The Washington Post reports that the administration has proposed a budget that cuts non-military discretionary spending by 1%. That's not a cut in the Washington sense of the term, meaning a decrease in the amount of proposed increase. No, these would be real cuts into various programs. It's almost as if the members of the administration woke up one day and remembered that they were Republicans.

Unfortunately Congress is Congress, and though ostensibly controlled by the conservatives, no program is too meaningless or unproductive to not have at least one member willing to go to the mattresses in order to protect it. Thus it is unlikely that many of the proposed cuts will in fact be enacted. But not worry, says Republican Whip Roy Blunt of Missouri.
House Majority Whip Roy Blunt (R-Mo.) said in an interview that although many of the requests will be opposed, he believes that Congress will still cut "tens of millions of dollars and set the standard that the federal government can stop doing things that it shouldn't be doing, or is not doing well."
Wow! Tens of millions of dollars! That is so amazingly impressive and goes to show that the budget hawks are in control. Let's ignore the fact that it's even less than a drop in the bucket of what the feds spend every year - I think it just spent that much in the time it took me to write this sentence. Oh no, we're on the way to real fiscal austerity now.

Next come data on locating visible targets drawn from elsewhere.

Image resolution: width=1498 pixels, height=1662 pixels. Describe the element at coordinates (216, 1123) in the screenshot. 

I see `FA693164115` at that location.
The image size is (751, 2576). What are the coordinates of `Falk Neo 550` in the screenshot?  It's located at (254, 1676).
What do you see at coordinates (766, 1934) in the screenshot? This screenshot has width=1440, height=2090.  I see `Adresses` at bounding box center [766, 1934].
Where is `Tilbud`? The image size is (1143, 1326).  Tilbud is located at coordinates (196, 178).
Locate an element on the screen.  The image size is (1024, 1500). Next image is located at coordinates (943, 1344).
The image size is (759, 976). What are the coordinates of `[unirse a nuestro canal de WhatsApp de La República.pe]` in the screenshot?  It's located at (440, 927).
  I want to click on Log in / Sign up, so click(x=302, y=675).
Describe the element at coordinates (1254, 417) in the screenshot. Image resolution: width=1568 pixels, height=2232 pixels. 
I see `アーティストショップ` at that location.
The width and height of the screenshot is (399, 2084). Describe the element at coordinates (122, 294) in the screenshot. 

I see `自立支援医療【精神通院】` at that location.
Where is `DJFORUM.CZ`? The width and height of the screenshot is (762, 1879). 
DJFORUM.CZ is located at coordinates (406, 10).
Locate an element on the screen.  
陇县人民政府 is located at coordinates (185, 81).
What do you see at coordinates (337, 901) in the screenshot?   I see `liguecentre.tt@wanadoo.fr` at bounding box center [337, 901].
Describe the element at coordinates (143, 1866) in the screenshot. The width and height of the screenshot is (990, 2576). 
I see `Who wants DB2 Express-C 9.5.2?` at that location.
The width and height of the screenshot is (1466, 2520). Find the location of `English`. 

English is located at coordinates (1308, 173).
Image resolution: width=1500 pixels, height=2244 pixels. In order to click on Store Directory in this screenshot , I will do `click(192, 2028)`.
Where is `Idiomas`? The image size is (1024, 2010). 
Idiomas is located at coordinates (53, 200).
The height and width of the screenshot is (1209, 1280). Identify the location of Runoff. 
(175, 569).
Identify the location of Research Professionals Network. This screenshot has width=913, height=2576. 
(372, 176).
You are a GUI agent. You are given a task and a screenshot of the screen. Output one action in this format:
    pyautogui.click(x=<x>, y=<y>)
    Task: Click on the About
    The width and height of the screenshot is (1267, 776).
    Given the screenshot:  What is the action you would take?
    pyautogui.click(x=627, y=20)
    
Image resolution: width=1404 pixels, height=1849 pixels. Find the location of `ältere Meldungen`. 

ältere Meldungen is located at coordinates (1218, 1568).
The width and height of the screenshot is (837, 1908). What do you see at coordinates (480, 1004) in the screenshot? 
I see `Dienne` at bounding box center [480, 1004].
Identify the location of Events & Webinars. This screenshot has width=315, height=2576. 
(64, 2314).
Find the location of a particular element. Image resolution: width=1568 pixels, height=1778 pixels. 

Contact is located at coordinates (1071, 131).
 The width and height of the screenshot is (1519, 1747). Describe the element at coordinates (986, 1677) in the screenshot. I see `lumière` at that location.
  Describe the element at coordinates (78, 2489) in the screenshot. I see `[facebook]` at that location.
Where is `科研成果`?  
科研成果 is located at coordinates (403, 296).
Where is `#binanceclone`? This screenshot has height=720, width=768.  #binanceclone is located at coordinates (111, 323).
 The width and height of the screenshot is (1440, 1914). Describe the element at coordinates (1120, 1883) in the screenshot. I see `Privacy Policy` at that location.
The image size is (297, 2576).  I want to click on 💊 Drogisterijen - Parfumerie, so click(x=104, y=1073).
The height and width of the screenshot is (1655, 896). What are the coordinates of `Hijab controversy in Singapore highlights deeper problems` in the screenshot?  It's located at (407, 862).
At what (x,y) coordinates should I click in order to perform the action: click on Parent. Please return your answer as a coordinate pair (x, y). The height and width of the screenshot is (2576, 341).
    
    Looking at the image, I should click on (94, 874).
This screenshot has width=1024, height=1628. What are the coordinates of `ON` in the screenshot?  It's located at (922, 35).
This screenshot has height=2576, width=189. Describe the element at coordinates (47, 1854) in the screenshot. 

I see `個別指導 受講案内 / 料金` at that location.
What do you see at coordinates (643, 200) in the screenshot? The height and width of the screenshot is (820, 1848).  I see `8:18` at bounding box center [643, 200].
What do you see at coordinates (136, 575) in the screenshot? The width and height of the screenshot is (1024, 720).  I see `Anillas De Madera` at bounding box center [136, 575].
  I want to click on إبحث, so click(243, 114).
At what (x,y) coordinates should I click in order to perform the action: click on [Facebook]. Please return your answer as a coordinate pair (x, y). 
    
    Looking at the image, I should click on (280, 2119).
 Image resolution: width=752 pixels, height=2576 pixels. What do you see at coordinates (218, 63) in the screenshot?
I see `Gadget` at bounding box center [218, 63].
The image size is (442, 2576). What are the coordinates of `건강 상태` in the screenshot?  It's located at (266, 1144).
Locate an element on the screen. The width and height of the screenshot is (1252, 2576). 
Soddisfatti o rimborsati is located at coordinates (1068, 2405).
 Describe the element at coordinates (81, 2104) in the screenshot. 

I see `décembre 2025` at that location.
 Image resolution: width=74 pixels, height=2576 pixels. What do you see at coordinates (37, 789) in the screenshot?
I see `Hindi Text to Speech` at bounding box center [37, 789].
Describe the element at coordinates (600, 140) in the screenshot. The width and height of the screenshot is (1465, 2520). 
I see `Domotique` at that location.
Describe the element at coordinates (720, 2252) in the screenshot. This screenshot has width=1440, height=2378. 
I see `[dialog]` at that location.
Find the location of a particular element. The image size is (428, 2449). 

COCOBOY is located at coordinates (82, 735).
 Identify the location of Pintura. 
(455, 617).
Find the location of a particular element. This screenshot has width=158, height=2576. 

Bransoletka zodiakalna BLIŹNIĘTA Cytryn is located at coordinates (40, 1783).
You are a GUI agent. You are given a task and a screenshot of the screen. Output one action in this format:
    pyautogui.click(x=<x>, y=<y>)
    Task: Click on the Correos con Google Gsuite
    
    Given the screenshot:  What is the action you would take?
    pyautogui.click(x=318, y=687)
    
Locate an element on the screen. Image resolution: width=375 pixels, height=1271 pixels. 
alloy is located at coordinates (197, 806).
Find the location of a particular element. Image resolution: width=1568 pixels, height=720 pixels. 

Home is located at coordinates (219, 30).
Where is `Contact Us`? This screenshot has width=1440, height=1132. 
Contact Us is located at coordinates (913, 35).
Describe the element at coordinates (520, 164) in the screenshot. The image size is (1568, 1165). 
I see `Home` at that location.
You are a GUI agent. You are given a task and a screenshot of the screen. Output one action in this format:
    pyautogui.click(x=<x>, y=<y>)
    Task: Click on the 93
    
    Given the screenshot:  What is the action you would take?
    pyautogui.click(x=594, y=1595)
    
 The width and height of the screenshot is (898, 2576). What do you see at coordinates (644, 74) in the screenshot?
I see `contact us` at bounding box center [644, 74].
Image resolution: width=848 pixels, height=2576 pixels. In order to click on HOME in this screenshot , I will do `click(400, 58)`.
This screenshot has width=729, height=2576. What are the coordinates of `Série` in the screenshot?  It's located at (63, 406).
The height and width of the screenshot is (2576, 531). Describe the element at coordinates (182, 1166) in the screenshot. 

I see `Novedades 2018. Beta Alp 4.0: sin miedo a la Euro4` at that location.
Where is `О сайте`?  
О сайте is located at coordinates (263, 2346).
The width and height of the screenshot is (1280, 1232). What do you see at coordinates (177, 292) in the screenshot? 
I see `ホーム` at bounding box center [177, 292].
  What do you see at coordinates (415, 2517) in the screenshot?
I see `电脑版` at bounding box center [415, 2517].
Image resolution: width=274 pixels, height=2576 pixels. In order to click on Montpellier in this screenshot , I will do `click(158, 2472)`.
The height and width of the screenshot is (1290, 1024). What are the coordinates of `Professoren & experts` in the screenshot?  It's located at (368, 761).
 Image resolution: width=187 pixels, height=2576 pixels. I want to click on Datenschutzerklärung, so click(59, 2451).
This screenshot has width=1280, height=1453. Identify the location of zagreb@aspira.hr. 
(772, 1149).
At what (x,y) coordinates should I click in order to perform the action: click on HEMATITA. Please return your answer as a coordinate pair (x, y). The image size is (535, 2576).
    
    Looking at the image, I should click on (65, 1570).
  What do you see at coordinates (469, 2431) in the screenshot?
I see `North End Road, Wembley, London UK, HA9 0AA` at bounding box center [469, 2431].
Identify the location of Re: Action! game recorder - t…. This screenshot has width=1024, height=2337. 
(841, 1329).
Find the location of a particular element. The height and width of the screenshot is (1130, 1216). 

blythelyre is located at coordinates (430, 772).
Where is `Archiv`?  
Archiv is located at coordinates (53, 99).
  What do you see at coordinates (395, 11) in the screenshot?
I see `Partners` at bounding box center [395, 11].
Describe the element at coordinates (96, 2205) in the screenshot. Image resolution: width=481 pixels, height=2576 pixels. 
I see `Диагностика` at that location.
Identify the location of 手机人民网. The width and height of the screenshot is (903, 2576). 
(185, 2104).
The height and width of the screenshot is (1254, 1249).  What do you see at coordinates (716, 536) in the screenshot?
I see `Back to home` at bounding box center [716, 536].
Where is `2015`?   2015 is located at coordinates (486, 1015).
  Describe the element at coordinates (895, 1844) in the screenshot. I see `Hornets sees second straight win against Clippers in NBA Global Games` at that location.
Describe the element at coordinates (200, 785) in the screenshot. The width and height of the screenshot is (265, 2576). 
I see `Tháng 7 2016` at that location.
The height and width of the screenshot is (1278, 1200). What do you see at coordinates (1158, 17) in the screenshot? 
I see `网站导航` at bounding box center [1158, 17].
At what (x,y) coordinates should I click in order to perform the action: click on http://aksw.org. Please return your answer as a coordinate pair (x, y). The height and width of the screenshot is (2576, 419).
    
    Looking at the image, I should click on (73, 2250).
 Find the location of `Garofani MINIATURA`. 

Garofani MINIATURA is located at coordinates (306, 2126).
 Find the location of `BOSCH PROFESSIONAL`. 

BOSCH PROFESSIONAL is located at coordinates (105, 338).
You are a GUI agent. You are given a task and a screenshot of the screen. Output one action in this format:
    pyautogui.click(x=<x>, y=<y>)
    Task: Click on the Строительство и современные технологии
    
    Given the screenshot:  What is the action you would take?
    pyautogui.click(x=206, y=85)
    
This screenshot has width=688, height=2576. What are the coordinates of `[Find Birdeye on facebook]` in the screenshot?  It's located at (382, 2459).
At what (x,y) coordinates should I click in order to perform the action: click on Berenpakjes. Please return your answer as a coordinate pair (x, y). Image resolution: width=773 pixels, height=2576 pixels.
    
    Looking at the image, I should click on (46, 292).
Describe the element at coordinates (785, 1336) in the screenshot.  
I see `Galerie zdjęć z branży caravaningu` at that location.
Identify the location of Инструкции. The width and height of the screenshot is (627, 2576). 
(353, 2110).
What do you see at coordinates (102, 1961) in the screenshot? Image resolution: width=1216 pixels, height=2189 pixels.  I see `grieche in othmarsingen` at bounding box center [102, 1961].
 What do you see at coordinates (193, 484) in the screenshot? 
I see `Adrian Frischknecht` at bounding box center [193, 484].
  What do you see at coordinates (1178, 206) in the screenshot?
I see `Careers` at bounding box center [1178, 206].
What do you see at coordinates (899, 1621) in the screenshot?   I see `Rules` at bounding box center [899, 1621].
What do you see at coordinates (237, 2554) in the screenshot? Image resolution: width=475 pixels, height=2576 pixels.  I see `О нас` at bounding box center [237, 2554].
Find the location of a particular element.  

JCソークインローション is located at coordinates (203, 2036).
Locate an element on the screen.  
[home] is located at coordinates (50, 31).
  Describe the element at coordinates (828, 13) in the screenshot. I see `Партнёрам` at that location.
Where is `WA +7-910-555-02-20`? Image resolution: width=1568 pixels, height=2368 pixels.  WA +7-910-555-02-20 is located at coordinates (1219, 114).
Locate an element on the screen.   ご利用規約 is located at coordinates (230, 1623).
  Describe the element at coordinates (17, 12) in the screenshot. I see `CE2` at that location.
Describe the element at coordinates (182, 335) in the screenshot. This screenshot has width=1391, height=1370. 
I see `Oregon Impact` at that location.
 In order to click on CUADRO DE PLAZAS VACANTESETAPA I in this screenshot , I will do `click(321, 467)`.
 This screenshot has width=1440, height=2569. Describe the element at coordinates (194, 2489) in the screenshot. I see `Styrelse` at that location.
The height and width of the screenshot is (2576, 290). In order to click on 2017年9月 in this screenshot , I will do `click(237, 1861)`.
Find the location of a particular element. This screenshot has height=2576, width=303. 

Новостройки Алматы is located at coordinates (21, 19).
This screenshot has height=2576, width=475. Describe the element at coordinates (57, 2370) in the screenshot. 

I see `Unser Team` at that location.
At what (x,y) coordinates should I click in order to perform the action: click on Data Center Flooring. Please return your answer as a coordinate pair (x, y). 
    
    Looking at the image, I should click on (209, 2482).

To be fair, even the Bush proposals hardly make that much of a dent in the deficit, and the budget does not include several very expensive items.
The spending plan does not include future expenses of the continuing wars in Afghanistan and Iraq, nor does it include upfront transition costs of restructuring Social Security as Bush has proposed. The administration will submit a separate supplemental request largely for Afghanistan and Iraq operations in the current fiscal year, which will be reflected in the budget charts, officials said, but war costs in 2006 and beyond will not be. Nor will be the cost of Bush's Social Security plan, which would begin in 2009 and result in $754 billion in additional debt over its first five years.

Those omissions provide ammunition to Democrats who dispute Bush's math. "The Administration's claim that it will cut the deficit in half by 2009 lacks credibility," said a report released last week by House Budget Committee Democrats. When the omitted items are included, along with the impact of making Bush's first-term tax cuts permanent, the report estimated that the government would rack up $6.1 trillion in deficit spending over the next decade.
Of course Congressional Democrats mocking the administration over spending is a bit like Peyton Manning criticizing Donavan McNabb's play against the Patriots. Still, this news hardly signals that it is time for fiscal conservatives to start popping the champagne. We're on the right track, but we've got a lot farther to go if we want to get serious about slashing the budget and reducing the grip of the federal leviathan.